# [WHAT IS BEING ASKED]
Copy the lines of the data below verbatim, starting with the line containing "Click the Hydrograph" and continuing through the line containing "pyautogui.click(x=446, y=432)", both included.

--- Begin ---

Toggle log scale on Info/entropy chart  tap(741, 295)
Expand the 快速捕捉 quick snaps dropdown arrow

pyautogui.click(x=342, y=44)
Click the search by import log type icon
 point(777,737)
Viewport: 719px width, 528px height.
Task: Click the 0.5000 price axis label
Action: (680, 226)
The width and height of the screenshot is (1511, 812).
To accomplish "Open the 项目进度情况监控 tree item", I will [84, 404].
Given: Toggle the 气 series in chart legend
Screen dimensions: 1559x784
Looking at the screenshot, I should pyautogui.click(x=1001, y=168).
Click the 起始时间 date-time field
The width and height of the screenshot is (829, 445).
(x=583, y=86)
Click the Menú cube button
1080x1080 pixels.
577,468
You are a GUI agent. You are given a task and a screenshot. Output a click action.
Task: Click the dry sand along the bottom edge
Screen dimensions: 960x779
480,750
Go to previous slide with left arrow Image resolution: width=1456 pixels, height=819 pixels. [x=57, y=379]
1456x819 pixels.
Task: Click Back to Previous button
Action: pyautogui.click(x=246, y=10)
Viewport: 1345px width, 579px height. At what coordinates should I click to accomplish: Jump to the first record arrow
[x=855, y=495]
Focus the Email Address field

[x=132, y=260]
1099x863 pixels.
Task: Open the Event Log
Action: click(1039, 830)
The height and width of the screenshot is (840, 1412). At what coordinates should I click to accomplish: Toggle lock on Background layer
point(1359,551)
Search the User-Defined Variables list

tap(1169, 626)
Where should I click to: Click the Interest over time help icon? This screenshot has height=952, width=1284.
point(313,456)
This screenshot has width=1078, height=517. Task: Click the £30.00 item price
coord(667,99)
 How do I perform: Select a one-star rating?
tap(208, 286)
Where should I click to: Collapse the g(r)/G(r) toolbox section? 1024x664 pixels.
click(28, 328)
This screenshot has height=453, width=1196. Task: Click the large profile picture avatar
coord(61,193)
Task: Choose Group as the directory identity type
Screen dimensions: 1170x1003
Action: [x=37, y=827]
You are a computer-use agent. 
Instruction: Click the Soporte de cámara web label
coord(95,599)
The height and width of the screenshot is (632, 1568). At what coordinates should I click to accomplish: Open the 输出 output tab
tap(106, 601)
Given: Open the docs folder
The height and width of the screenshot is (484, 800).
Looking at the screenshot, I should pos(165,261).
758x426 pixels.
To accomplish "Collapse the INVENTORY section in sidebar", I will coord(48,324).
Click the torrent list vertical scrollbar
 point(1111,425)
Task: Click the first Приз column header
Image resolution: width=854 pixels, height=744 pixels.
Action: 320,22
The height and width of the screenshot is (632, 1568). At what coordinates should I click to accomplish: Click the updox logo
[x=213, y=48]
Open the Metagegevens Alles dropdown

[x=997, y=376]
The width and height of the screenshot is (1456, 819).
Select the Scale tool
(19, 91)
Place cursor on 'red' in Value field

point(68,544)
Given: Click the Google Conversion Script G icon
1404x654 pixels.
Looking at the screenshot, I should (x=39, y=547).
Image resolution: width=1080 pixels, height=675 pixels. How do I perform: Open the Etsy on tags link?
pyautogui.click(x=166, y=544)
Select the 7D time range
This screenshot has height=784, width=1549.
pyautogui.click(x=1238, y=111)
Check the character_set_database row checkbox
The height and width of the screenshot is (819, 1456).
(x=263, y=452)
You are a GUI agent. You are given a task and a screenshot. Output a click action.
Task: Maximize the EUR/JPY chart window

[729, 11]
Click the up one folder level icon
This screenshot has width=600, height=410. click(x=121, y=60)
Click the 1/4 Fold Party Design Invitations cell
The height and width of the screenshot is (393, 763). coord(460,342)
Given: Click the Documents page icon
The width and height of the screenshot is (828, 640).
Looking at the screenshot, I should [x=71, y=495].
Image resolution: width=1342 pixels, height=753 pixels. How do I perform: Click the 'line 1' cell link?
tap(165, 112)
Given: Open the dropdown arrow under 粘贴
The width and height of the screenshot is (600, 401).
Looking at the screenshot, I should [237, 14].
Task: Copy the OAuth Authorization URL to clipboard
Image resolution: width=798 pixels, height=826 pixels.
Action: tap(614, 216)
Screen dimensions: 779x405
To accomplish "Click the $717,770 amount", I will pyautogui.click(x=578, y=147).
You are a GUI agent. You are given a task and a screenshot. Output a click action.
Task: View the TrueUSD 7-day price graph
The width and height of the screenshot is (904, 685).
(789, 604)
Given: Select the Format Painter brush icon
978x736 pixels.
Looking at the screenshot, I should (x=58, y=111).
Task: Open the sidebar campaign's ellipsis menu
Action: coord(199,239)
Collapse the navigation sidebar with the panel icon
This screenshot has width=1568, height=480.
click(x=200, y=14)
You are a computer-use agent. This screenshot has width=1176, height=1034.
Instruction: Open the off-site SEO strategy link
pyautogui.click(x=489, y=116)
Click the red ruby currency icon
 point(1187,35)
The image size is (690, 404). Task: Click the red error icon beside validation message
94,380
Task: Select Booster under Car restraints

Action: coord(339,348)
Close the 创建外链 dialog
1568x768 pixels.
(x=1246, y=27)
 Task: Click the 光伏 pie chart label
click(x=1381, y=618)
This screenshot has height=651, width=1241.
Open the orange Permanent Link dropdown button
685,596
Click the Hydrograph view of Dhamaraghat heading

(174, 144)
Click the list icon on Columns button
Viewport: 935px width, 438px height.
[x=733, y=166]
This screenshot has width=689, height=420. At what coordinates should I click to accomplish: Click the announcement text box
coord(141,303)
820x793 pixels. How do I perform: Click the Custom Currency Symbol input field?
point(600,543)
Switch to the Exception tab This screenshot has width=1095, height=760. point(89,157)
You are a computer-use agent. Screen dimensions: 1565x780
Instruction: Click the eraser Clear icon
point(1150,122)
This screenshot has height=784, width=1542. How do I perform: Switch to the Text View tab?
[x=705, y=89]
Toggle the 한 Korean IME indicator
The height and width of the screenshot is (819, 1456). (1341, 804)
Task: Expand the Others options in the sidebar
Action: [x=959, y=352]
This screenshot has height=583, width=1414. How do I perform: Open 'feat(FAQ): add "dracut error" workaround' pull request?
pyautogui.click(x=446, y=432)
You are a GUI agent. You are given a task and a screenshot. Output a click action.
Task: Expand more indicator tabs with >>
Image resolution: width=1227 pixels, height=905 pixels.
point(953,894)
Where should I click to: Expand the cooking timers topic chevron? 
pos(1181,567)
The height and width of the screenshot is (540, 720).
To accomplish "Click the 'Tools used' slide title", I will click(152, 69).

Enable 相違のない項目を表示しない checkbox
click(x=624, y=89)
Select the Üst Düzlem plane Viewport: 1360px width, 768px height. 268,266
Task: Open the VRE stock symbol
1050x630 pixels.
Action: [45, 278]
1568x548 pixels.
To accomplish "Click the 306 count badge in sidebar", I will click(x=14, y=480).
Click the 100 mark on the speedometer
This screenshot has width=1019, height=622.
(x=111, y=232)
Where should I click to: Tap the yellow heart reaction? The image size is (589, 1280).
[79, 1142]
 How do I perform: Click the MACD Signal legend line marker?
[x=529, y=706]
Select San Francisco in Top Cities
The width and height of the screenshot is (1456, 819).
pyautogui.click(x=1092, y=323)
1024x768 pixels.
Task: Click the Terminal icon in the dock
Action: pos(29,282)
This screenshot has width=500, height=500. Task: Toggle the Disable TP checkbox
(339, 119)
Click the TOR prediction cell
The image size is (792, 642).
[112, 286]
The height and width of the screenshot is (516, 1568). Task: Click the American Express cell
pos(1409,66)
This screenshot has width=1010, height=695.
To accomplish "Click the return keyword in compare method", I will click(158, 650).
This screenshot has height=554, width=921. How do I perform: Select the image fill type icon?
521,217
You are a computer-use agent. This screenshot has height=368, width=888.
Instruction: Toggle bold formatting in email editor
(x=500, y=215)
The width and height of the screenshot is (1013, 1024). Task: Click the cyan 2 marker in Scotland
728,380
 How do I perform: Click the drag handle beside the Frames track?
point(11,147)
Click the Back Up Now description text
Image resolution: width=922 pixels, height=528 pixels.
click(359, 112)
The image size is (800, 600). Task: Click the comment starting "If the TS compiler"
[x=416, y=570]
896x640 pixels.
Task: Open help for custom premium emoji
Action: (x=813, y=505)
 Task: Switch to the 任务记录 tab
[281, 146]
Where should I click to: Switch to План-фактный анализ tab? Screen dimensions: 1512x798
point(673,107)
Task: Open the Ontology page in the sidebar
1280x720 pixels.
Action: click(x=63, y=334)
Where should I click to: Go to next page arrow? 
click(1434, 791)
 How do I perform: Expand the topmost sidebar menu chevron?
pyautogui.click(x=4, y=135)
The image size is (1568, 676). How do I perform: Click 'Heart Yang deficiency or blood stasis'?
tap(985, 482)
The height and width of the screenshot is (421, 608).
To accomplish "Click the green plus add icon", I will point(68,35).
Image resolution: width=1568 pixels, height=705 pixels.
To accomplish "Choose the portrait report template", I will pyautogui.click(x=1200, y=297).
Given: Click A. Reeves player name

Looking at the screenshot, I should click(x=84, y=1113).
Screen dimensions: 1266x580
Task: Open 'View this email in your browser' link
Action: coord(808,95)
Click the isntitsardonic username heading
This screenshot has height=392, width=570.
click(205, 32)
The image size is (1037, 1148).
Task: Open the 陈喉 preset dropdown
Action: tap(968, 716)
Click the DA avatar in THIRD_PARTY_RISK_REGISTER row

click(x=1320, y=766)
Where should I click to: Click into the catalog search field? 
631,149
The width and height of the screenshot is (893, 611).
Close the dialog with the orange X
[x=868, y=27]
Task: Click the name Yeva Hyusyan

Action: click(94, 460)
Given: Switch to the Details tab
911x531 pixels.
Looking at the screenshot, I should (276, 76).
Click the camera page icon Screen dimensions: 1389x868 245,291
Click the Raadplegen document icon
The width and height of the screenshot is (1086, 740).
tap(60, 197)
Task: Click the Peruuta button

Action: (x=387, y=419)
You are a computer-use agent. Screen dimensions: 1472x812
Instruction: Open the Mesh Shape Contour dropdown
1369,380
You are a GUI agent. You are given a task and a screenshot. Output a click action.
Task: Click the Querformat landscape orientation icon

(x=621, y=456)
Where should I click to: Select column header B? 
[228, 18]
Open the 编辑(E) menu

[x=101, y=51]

--- End ---

# [EXPECTED OUTPUT]
Click the Hydrograph view of Dhamaraghat heading

(174, 144)
Click the list icon on Columns button
Viewport: 935px width, 438px height.
[x=733, y=166]
This screenshot has width=689, height=420. At what coordinates should I click to accomplish: Click the announcement text box
coord(141,303)
820x793 pixels. How do I perform: Click the Custom Currency Symbol input field?
point(600,543)
Switch to the Exception tab This screenshot has width=1095, height=760. point(89,157)
You are a computer-use agent. Screen dimensions: 1565x780
Instruction: Click the eraser Clear icon
point(1150,122)
This screenshot has height=784, width=1542. How do I perform: Switch to the Text View tab?
[x=705, y=89]
Toggle the 한 Korean IME indicator
The height and width of the screenshot is (819, 1456). (1341, 804)
Task: Expand the Others options in the sidebar
Action: [x=959, y=352]
This screenshot has height=583, width=1414. How do I perform: Open 'feat(FAQ): add "dracut error" workaround' pull request?
pyautogui.click(x=446, y=432)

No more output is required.